Saved data entries

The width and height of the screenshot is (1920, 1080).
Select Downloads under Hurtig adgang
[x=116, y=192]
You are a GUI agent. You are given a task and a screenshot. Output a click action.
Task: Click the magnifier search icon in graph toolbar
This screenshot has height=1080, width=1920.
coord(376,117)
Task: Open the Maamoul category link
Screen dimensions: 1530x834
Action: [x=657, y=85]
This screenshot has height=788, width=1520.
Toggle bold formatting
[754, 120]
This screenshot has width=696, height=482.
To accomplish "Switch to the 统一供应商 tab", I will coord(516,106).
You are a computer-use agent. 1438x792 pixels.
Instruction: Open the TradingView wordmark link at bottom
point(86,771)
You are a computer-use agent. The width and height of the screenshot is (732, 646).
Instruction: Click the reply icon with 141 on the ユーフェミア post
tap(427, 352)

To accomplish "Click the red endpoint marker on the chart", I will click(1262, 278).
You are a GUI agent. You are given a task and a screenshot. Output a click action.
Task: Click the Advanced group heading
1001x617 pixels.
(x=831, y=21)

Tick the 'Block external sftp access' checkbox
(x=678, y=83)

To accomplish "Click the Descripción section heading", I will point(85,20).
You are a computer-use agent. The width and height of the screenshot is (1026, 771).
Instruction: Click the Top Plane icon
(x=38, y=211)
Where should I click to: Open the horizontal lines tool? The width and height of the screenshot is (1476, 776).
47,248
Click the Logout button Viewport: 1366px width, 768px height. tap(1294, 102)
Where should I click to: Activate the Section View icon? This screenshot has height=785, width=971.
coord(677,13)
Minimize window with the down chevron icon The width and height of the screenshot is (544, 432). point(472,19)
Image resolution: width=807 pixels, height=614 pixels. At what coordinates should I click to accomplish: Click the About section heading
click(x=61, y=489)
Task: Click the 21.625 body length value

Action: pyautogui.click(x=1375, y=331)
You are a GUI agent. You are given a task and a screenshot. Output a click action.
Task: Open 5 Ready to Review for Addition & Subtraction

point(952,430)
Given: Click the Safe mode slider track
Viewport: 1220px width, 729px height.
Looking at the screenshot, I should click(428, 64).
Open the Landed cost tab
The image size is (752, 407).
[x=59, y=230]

◆ **GOAL**: Update all of the data above by changing "GUI agent" to "GUI assistant" and leaving everything else as it is.

◆ **RESPONSE FOR THIS EXERCISE**:
The width and height of the screenshot is (1920, 1080).
Select Downloads under Hurtig adgang
[x=116, y=192]
You are a GUI assistant. You are given a task and a screenshot. Output a click action.
Task: Click the magnifier search icon in graph toolbar
This screenshot has height=1080, width=1920.
coord(376,117)
Task: Open the Maamoul category link
Screen dimensions: 1530x834
Action: [x=657, y=85]
This screenshot has height=788, width=1520.
Toggle bold formatting
[754, 120]
This screenshot has width=696, height=482.
To accomplish "Switch to the 统一供应商 tab", I will coord(516,106).
You are a computer-use agent. 1438x792 pixels.
Instruction: Open the TradingView wordmark link at bottom
point(86,771)
You are a computer-use agent. The width and height of the screenshot is (732, 646).
Instruction: Click the reply icon with 141 on the ユーフェミア post
tap(427, 352)

To accomplish "Click the red endpoint marker on the chart", I will click(1262, 278).
You are a GUI assistant. You are given a task and a screenshot. Output a click action.
Task: Click the Advanced group heading
1001x617 pixels.
(x=831, y=21)

Tick the 'Block external sftp access' checkbox
(x=678, y=83)

To accomplish "Click the Descripción section heading", I will point(85,20).
You are a computer-use agent. The width and height of the screenshot is (1026, 771).
Instruction: Click the Top Plane icon
(x=38, y=211)
Where should I click to: Open the horizontal lines tool? The width and height of the screenshot is (1476, 776).
47,248
Click the Logout button Viewport: 1366px width, 768px height. tap(1294, 102)
Where should I click to: Activate the Section View icon? This screenshot has height=785, width=971.
coord(677,13)
Minimize window with the down chevron icon The width and height of the screenshot is (544, 432). point(472,19)
Image resolution: width=807 pixels, height=614 pixels. At what coordinates should I click to accomplish: Click the About section heading
click(x=61, y=489)
Task: Click the 21.625 body length value

Action: pyautogui.click(x=1375, y=331)
You are a GUI assistant. You are given a task and a screenshot. Output a click action.
Task: Open 5 Ready to Review for Addition & Subtraction

point(952,430)
Given: Click the Safe mode slider track
Viewport: 1220px width, 729px height.
Looking at the screenshot, I should click(428, 64).
Open the Landed cost tab
The image size is (752, 407).
[x=59, y=230]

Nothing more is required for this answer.